(Collected data entries)
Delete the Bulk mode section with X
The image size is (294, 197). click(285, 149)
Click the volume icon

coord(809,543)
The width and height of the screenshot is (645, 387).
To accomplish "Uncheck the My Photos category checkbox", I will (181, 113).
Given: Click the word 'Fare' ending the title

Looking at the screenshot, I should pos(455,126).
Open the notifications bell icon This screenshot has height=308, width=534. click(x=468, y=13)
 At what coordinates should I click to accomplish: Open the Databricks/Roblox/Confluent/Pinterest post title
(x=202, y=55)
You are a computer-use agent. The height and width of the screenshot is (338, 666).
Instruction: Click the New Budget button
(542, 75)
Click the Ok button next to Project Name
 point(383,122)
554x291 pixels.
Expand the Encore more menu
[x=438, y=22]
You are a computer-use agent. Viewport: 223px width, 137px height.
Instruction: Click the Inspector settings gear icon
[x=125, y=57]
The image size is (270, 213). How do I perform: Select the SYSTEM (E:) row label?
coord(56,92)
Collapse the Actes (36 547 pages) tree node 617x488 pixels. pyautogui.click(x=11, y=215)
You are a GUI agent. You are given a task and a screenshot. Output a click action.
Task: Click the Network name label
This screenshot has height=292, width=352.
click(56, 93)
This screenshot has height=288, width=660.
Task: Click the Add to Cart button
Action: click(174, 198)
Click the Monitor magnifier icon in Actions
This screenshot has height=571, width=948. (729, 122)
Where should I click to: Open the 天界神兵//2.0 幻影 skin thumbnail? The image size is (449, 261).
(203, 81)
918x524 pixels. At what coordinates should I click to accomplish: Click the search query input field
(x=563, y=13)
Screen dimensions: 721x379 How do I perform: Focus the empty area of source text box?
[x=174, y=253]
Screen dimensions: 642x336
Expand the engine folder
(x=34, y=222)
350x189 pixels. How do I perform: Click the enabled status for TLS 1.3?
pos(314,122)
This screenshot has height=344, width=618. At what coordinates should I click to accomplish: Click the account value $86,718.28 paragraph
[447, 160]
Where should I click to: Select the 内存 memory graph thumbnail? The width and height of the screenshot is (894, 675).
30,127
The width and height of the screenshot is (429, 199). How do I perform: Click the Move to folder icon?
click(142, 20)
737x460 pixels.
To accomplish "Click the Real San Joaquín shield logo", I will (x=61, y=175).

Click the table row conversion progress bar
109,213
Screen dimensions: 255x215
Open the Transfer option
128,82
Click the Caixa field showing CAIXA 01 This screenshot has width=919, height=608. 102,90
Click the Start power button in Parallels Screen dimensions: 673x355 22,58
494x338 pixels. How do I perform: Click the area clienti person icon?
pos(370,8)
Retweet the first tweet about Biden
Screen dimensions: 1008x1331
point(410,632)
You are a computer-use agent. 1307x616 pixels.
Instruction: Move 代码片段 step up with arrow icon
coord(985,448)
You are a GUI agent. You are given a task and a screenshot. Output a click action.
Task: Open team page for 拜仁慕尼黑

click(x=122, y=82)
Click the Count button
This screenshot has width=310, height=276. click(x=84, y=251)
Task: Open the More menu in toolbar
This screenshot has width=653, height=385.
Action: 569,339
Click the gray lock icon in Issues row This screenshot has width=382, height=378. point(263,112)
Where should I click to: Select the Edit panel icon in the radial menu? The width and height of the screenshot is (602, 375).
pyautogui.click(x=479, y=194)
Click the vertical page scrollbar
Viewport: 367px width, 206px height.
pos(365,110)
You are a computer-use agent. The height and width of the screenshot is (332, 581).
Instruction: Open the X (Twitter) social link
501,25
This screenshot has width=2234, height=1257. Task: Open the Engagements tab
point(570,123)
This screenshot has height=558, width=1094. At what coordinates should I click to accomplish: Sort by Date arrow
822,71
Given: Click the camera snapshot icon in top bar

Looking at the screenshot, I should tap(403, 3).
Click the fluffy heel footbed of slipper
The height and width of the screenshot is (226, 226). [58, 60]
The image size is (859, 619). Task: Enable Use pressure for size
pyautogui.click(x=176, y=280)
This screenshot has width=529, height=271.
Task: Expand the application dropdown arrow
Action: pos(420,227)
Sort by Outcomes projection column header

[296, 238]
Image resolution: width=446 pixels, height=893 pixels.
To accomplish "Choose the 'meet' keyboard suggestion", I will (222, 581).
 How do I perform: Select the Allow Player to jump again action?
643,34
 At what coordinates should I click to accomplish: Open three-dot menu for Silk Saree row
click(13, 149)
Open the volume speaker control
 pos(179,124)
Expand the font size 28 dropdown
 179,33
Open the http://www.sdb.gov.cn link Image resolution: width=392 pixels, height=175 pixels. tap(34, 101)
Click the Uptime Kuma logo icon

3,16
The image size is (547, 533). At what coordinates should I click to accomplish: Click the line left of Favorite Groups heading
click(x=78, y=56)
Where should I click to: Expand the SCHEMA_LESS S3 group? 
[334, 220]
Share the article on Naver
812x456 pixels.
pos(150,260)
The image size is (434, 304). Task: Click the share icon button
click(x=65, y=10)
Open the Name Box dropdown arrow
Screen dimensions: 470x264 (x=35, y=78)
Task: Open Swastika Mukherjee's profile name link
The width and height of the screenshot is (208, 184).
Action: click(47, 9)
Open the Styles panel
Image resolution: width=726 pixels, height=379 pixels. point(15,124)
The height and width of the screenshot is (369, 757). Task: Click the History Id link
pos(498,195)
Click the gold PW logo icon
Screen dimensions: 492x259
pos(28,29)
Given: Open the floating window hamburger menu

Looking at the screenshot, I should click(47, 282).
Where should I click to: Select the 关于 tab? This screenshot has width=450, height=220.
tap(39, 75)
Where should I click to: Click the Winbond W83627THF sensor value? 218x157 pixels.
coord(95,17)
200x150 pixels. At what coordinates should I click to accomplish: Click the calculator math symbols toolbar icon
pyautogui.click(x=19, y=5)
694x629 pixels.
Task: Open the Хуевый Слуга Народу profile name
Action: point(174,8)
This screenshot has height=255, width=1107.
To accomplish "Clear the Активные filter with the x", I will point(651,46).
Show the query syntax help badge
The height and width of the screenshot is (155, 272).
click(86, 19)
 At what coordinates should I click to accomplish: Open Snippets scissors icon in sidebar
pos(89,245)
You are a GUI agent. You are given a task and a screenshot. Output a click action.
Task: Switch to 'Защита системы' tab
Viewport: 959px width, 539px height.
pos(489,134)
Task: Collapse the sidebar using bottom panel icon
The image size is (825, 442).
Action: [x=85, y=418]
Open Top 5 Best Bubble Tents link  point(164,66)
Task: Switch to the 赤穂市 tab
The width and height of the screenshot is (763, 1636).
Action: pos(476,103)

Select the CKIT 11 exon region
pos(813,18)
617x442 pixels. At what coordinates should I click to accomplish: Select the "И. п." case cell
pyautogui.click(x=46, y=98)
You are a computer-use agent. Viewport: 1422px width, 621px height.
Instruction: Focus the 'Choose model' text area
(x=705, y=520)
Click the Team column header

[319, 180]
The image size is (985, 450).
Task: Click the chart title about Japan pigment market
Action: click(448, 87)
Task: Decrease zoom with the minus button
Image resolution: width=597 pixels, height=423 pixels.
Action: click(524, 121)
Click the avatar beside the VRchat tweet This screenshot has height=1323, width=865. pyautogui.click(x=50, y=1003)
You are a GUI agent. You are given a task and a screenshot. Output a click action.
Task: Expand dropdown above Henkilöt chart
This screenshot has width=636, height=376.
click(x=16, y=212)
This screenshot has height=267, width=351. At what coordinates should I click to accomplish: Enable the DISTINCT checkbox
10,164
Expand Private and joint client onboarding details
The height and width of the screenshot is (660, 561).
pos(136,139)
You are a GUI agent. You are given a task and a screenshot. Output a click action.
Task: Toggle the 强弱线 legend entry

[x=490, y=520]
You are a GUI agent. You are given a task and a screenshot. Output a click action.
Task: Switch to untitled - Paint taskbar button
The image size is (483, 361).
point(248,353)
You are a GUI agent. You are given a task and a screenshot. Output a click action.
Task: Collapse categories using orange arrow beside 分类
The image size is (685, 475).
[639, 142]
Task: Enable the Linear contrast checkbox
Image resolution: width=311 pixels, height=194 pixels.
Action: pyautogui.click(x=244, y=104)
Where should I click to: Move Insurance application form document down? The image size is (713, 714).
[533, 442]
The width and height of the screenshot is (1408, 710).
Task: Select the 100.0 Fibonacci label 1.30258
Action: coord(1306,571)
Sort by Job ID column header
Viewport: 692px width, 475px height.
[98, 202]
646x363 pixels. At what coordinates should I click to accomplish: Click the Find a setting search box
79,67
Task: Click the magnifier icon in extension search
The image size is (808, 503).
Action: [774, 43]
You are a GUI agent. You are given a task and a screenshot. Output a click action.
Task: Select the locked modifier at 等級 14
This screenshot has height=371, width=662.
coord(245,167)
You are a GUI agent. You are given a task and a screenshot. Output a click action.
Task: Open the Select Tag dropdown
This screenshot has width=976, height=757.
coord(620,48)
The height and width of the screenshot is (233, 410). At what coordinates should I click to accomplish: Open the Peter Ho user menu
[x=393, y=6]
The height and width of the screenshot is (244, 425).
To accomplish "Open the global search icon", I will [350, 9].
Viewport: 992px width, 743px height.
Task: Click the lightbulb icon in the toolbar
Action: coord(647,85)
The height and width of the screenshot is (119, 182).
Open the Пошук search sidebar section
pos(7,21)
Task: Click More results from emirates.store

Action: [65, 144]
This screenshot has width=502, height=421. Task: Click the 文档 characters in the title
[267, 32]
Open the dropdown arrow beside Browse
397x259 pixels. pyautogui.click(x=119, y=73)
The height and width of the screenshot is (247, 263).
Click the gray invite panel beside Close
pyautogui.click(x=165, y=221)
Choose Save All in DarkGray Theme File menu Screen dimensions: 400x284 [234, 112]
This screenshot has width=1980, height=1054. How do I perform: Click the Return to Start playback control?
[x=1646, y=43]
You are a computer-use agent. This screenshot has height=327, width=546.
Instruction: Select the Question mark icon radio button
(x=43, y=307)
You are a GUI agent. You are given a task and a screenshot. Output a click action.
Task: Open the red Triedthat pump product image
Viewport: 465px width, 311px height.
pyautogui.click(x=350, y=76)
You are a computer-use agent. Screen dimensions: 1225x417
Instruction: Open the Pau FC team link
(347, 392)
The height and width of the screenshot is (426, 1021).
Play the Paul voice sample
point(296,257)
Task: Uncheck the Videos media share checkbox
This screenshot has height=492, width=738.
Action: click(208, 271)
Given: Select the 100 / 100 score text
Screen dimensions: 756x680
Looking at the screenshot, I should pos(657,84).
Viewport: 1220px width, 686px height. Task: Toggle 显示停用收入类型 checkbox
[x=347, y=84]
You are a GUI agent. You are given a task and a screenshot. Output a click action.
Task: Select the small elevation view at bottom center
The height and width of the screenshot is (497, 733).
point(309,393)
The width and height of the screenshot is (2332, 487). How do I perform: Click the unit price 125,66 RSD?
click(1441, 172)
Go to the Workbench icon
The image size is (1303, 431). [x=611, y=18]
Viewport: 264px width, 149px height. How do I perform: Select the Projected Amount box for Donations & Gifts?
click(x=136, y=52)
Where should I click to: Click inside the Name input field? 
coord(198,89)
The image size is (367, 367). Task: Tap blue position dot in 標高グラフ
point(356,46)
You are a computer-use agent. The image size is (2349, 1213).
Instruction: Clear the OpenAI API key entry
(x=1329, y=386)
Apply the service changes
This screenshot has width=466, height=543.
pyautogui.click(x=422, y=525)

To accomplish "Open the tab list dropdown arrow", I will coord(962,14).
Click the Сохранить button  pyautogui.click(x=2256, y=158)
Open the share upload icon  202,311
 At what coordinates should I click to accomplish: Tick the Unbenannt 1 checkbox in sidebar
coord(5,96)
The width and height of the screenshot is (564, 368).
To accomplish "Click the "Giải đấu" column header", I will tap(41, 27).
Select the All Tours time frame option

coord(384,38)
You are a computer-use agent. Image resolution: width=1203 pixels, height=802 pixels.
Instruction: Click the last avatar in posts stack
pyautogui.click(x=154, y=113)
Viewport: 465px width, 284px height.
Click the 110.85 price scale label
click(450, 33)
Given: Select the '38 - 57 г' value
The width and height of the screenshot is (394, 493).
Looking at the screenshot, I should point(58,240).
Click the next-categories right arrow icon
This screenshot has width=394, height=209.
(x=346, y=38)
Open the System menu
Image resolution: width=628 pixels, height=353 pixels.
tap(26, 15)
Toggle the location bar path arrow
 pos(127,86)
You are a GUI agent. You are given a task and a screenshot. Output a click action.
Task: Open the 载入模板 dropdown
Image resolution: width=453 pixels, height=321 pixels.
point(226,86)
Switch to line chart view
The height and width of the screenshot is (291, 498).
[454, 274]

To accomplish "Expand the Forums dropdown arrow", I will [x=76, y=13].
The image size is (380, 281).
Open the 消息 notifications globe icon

● Directions:
Copy each line in the entries above where the word "tweet" shows up.

● Response to this task:
Retweet the first tweet about Biden
Click the avatar beside the VRchat tweet This screenshot has height=1323, width=865. pyautogui.click(x=50, y=1003)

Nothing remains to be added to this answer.